Dr Manjaly warns that pus cells in the urine can also be seen in individuals with uncontrolled diabetes, a medical history of recurrent UTI, or anatomical abnormalities. “Thus, the diagnosis of asymptomatic bacteriuria should rule out the above medical conditions,” he says.
If pus cells continue to show in the urine when tested in a span of 10 weeks, the condition is called long-term asymptomatic bacteriuria, says Dr Vivek Pai, a urologist from Yenepoya Speciality Hospital, Mangaluru, Karnataka.
According to Dr Pai, 1-5 per cent of premenopausal women are at risk of developing asymptomatic bacteriuria. “This risk increases to 4-19 per cent in elderly females.”
Dr Nagaraja Rao, a urologist at Rao’s Uro Care, Bengaluru, says that other elderly persons who are at risk include those with:
- Catheters (i.e. insertion of urinary tube. These tubes are more prone to contamination if there are pus cells in the urine)
- Uncontrolled diabetes
- Institutionalised elderly
Older women are more vulnerable
Dr Manjaly explains that the female genital tract contains neutralising components (a lubricant layer that prevents the microorganisms from secreting chemicals). “In older women, this compensatory mechanism functions moderately,” he says “Hence, they are more prone to secreting more chemicals. The collected urine passes through this contaminated tract and extracts the bacteria consequently.”
Dr Rao further explains that “the proximity of the vaginal and the urethral orifices causes asymptomatic bacteriuria in women. Also, a shorter urethra increases the chances of bacteria entering the urinary system during an infection.”
Treating asymptomatic bacteriuria
Dr Pai says that asymptomatic bacteriuria requires no treatment in low-risk or no-risk category individuals. One of the major concerns in this condition is the over-prescription of antibiotics even for those in the low-risk category. “However, the high-risk individuals including those who are hospitalised, pregnant and those with spinal injury require treatment for asymptomatic bacteriuria,” he says.
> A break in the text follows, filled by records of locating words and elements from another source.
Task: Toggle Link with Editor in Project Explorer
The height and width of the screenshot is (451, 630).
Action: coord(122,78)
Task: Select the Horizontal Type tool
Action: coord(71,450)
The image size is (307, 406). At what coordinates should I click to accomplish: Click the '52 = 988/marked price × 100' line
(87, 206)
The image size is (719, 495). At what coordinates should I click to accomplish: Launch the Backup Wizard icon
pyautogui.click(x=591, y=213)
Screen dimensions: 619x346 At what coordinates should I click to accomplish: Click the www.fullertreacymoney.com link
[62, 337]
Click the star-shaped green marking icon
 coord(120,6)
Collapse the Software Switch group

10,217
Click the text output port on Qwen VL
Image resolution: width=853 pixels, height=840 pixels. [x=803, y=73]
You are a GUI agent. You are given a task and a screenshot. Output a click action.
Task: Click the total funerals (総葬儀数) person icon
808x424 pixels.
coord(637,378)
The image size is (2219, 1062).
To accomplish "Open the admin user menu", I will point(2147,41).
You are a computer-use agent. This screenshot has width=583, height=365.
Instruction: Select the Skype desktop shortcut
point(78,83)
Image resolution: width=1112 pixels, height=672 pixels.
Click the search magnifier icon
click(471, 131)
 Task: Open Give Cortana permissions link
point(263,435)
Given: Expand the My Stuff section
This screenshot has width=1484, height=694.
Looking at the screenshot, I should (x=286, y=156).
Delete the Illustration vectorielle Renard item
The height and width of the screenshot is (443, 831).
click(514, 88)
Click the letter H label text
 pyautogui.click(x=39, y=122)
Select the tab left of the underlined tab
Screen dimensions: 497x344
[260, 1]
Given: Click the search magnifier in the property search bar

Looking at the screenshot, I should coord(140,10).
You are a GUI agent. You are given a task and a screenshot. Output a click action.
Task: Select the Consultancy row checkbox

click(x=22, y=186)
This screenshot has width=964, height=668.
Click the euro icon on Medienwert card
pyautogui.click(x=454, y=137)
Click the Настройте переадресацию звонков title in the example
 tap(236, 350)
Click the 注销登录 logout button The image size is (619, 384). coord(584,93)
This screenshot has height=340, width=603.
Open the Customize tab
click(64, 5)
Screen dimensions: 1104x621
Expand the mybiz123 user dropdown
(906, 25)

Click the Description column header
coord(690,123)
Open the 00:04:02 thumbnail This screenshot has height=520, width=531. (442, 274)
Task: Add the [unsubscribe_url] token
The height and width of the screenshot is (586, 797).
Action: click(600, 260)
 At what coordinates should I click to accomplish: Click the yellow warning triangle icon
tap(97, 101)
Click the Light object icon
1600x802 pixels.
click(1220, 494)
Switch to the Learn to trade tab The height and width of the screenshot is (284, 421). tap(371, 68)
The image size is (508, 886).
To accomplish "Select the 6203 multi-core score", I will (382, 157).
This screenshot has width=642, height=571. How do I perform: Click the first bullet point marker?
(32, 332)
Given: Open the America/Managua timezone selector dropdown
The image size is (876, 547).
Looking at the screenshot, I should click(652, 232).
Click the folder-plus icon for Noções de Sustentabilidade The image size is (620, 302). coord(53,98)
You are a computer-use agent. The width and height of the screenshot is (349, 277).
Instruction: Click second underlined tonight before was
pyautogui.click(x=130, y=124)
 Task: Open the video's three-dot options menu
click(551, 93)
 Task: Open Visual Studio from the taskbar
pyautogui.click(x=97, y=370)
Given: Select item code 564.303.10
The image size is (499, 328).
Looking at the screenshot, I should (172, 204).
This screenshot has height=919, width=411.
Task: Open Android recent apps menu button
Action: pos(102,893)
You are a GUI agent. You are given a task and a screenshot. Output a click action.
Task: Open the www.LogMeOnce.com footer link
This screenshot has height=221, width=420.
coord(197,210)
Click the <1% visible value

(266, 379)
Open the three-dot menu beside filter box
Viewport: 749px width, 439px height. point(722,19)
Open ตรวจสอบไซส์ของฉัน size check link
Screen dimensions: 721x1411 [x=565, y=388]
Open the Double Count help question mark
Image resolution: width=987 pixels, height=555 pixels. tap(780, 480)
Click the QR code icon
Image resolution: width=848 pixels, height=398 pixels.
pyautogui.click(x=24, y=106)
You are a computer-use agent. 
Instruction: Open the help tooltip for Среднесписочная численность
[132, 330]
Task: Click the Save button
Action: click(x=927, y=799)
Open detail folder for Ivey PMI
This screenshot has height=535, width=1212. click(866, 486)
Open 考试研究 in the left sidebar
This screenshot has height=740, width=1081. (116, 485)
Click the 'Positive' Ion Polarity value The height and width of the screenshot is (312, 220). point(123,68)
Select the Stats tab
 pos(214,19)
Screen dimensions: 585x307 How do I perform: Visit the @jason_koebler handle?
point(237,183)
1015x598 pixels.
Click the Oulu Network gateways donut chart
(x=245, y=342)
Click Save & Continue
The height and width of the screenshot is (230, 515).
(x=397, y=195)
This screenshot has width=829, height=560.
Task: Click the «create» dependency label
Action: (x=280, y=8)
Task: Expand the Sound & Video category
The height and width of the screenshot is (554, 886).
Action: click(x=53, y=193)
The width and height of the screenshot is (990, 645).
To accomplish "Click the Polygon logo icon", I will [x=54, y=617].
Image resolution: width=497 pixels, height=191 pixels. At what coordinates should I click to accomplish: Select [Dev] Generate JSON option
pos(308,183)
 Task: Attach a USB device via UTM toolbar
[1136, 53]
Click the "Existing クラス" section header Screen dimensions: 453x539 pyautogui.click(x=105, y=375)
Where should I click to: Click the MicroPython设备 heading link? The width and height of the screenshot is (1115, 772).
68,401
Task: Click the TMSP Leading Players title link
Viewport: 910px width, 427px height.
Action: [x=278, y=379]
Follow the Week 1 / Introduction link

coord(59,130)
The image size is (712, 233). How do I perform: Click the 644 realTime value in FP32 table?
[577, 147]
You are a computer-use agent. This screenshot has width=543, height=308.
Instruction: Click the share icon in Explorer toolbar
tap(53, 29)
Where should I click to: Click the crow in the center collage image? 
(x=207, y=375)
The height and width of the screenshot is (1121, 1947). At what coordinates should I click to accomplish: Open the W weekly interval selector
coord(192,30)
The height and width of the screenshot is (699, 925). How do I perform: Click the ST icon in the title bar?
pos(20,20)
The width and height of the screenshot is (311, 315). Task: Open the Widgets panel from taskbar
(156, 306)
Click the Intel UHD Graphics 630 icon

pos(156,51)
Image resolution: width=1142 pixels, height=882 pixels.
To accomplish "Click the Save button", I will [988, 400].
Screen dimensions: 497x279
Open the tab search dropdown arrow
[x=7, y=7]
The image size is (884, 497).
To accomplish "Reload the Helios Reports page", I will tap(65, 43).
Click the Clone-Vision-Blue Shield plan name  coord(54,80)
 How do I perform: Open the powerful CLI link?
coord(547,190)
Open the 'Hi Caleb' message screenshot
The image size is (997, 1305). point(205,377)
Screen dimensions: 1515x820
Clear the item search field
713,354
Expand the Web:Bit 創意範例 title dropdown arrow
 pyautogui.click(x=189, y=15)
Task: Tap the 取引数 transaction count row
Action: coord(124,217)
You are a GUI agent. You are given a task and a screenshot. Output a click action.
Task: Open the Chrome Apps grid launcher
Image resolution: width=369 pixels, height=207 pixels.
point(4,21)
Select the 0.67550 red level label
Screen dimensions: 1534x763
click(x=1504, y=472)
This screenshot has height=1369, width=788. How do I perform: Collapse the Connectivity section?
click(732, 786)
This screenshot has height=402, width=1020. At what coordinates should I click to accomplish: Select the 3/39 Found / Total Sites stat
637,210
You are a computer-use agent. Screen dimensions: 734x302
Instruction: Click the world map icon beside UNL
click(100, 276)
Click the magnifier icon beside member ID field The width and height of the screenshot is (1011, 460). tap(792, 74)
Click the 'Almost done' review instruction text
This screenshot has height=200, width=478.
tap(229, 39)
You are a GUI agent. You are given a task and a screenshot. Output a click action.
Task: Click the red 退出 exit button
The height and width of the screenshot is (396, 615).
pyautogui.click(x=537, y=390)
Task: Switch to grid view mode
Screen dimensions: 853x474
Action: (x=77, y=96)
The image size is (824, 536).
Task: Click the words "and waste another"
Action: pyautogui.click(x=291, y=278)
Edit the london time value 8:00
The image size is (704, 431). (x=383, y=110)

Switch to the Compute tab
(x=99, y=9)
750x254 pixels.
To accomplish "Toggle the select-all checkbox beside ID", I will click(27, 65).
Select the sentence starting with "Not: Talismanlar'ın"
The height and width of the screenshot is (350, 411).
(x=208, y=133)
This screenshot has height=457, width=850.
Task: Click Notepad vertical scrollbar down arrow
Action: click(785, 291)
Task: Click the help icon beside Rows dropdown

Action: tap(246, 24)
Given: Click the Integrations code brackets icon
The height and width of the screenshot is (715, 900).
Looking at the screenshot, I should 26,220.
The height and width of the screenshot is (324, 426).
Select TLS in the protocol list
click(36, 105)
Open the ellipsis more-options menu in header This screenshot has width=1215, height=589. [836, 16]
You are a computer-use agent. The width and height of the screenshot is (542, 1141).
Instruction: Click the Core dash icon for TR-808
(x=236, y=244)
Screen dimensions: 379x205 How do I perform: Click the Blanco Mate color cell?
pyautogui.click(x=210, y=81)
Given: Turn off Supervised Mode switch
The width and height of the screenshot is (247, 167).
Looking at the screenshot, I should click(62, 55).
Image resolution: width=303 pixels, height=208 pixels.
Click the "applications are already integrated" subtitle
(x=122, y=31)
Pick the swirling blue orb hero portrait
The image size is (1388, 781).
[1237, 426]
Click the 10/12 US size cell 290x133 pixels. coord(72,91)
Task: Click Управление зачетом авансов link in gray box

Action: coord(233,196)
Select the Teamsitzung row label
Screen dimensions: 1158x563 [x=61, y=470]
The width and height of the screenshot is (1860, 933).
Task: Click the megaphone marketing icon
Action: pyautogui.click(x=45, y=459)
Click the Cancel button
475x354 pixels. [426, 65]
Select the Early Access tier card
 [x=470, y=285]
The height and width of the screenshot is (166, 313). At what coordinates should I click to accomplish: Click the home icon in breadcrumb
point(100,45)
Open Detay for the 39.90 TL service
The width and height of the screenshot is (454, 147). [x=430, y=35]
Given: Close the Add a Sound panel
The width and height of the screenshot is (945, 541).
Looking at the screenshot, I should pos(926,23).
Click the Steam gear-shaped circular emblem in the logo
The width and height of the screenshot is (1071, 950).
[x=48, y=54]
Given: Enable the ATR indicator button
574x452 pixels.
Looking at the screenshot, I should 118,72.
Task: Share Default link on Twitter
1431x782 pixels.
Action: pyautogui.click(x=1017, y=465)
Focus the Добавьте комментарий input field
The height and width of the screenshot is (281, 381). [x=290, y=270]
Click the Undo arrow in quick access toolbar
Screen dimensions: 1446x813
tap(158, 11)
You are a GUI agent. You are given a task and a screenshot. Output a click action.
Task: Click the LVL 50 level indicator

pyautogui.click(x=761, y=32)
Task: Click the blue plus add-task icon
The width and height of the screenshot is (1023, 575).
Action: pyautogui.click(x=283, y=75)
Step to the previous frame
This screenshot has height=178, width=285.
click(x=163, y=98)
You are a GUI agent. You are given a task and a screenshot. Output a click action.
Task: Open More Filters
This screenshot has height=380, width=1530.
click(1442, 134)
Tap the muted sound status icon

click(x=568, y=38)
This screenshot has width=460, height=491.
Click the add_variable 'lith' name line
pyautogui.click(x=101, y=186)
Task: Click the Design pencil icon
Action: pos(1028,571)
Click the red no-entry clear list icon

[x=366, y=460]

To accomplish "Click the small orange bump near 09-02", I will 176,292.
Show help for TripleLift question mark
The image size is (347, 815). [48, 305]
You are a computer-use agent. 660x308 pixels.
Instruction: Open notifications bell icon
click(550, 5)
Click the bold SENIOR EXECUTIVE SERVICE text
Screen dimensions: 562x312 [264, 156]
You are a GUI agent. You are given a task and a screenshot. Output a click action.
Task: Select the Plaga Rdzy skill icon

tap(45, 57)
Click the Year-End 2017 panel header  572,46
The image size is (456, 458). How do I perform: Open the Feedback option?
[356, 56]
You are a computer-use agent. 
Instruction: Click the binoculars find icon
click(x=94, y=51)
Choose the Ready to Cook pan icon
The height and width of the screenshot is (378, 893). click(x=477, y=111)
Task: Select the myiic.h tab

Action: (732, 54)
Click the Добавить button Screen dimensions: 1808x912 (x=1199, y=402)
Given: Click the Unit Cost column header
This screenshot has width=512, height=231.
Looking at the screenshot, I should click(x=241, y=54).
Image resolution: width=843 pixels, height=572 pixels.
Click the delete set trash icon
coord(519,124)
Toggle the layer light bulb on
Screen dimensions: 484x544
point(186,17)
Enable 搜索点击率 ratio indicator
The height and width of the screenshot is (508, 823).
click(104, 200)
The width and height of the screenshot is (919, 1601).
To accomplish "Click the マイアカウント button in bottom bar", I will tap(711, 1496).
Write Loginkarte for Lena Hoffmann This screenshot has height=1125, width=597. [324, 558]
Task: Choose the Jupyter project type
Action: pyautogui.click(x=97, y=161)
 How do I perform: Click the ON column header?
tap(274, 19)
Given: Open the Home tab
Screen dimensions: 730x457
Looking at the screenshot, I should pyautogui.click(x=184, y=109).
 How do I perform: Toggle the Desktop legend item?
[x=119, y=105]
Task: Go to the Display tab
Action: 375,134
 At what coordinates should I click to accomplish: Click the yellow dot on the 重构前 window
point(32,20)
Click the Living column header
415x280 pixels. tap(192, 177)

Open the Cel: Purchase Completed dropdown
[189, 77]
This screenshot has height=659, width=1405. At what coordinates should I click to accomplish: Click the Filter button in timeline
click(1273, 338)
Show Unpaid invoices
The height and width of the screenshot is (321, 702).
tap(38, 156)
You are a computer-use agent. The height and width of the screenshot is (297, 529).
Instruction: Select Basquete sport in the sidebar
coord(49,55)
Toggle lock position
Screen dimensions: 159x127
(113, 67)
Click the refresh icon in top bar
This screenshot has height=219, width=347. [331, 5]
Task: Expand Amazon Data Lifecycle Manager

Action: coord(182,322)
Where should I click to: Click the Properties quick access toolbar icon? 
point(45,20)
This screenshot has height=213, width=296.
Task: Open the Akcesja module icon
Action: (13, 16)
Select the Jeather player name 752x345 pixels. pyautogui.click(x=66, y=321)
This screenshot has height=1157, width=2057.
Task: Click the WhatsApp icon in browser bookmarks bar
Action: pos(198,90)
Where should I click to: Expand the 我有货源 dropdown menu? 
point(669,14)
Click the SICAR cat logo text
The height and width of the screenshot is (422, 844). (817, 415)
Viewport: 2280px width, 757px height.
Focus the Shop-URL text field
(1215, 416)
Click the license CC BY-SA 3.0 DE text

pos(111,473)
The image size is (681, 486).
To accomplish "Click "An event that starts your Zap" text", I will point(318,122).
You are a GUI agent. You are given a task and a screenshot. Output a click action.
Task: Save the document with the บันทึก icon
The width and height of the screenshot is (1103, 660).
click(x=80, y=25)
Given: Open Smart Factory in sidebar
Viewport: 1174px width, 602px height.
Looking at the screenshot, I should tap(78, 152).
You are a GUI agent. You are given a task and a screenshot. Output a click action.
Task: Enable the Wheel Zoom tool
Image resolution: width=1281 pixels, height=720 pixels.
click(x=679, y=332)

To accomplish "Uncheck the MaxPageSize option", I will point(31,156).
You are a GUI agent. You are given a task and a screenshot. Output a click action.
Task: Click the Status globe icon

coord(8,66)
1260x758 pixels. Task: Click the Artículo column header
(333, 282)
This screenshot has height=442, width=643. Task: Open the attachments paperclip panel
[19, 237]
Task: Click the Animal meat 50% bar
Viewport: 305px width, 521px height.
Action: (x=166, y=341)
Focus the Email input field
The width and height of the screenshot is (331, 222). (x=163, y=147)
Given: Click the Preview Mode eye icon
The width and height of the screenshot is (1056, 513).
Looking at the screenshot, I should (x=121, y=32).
Elderly persons who are due for surgery (such as urinary tract surgery and joint replacement surgery) are also in the high-risk category, Dr Rao says.
In addition, older adults who are at a higher risk of developing recurrent UTI (2-3 episodes in a month) should also be treated for asymptomatic bacteriuria, says Dr Manjaly.
Prevention with personal hygiene
Maintaining personal hygiene along with cleaning and urethra and patting it dry after urination can help prevent asymptomatic bacteriuria, says Dr Manjaly. He also recommends that the elderly or caregivers closely assess the chances of fungal infection, especially in women.
It is a myth that asymptomatic bacteriuria can be washed out only with fluid intake. Dr Manjaly advises against drinking water to prevent asymptomatic bacteriuria in the elderly.
He warns, “Drinking plenty of water does not prevent or cure the bacterial colonisation area. As stated earlier, if the asymptomatic bacteriuria has led to kidney failure, drinking excess water can further pressurize the kidney and increase the problem.”